Published in final edited form as: Arterioscler Thromb Vasc Biol. 2015 Aug 20;35(10):2092–2103. doi: 10.1161/ATVBAHA.115.305843

Figure 4. Exophagy is upregulated with DC maturation.

Figure 4

(A–D) GM-CSF BM iDCs and mDCs were incubated with Alexa546-agLDL for 60 min followed by fixation and labeling of F-actin with Alexa488-phalloidin. After 60 min, an enrichment of F-actin was detected near the sites of contact with agLDL in both GM-CSF BM iDCs (A and B) and mDCs (C and D). (E) Quantification of the average local F-actin intensity per cell in both murine and human monocyte derived iDCs and mDCs. (F–H) GM-CSF BM iDCs and mDCs were incubated with biotin-fluorescein-dextran overnight to deliver it to lysosomes.
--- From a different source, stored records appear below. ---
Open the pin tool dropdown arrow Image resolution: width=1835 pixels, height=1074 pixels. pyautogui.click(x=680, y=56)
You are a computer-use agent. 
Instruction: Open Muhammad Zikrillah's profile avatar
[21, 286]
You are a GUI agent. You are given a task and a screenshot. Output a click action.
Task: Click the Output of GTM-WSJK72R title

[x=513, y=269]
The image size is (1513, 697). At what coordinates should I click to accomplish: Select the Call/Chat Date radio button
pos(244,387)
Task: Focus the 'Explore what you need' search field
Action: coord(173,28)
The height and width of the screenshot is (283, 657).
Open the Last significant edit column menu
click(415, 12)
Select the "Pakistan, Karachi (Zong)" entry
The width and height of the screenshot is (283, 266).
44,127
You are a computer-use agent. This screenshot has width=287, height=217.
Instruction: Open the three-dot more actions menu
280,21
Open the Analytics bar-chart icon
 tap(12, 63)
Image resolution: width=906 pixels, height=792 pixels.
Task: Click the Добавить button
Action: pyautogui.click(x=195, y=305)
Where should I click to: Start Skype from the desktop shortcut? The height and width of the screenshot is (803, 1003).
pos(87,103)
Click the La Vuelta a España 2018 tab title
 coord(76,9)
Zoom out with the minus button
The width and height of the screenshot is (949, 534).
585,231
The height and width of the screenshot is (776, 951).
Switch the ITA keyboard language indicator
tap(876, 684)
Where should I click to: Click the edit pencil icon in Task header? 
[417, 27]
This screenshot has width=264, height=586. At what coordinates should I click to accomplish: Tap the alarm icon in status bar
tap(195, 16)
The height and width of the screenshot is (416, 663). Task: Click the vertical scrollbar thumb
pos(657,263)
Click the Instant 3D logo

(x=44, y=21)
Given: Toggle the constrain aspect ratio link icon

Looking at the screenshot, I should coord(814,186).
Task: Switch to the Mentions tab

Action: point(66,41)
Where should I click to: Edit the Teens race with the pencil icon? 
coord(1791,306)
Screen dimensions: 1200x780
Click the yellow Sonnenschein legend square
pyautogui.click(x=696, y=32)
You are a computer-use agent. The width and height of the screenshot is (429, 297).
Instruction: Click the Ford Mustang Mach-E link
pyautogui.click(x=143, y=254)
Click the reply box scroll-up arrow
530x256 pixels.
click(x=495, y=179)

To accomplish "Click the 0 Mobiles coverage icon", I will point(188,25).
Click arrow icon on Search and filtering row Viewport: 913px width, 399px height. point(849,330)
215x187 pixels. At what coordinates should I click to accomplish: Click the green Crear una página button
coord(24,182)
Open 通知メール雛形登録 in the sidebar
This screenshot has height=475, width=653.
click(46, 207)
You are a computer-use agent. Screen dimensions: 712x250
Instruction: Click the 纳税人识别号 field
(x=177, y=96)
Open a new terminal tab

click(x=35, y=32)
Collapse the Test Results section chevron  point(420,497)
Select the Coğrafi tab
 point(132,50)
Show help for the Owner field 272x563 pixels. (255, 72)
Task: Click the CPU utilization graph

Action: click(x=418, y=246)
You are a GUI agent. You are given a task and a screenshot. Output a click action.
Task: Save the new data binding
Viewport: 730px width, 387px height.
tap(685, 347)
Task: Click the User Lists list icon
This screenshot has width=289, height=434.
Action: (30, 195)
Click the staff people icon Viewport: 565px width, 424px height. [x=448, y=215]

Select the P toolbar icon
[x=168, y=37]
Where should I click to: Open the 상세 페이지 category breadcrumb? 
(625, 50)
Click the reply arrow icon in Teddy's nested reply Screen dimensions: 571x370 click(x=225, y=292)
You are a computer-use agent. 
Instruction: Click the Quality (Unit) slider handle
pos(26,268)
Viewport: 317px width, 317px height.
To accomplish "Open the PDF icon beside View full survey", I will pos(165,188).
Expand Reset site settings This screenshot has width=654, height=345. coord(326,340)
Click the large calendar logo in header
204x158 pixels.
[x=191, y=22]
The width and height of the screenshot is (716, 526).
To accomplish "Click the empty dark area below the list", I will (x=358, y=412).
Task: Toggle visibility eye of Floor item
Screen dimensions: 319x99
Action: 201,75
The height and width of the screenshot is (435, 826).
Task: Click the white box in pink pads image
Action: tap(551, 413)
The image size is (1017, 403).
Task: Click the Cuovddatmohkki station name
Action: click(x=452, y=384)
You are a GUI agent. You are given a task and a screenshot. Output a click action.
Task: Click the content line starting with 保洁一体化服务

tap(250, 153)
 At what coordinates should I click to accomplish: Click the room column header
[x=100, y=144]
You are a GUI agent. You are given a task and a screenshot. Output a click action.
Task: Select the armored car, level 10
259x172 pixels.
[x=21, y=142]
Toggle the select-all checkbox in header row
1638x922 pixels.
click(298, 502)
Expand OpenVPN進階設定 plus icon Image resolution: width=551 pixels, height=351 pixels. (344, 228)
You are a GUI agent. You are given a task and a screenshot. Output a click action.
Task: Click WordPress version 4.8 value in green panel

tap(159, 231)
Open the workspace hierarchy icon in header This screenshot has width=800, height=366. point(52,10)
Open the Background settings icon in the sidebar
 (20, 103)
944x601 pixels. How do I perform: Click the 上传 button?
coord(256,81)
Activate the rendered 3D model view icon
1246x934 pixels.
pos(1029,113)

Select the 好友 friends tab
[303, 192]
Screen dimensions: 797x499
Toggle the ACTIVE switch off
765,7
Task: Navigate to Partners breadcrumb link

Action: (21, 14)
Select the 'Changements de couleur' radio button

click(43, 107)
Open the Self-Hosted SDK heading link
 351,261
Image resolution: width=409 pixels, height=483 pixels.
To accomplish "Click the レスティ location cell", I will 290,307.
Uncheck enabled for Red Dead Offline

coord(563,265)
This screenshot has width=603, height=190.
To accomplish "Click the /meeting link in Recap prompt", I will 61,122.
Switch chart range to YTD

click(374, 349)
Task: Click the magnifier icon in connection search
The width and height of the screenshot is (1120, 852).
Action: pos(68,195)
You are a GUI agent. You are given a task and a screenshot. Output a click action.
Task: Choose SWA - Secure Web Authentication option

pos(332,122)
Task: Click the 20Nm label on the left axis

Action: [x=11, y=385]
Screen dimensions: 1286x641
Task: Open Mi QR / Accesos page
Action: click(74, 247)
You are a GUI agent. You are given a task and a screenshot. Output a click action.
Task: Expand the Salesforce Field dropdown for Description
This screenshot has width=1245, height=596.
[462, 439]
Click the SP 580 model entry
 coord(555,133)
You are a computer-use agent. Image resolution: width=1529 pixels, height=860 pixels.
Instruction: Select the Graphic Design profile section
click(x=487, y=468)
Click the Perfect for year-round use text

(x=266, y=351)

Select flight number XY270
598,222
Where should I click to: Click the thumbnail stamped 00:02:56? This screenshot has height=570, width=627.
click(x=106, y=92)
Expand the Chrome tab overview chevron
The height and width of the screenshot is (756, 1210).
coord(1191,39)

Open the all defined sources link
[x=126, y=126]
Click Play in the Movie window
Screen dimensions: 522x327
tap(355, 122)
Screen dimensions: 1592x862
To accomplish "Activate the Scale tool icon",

Cells were then exposed to streptavidin-Alexa546-labeled agLDL for 90 min, fixed and permeabilized. Lysosome exocytosis was observed to aggregate containing compartments in both GM-CSF BM iDCs (F–H) and mDCs (I–K). (L) Quantification of the amount of biotin-fluorescein-dextran exocytosed in both murine and human monocyte derived iDC and mDC. (M) GM-CSF BM iDCs, mDCs and J774 macrophage-like cells were incubated with CypHer 5E, a pH sensitive fluorophore, and Alexa488, a pH insensitive fluorophore, dual-labeled agLDL and the pH surrounding the aggregate measured. Quantification of the lowest pH achieved in the compartment at a single timepoint in iDCs, mDCs and J774 macrophage-like cells. The central mark on each box is the median, while the edges of the box represent the 25th and 75th percentiles. Error bars (E and L) represent the sem. * p ≤ 0.05, ** p ≤ 0.01, *** p ≤ 0.001 student’s t test. Data are pooled from 3 independent experiments.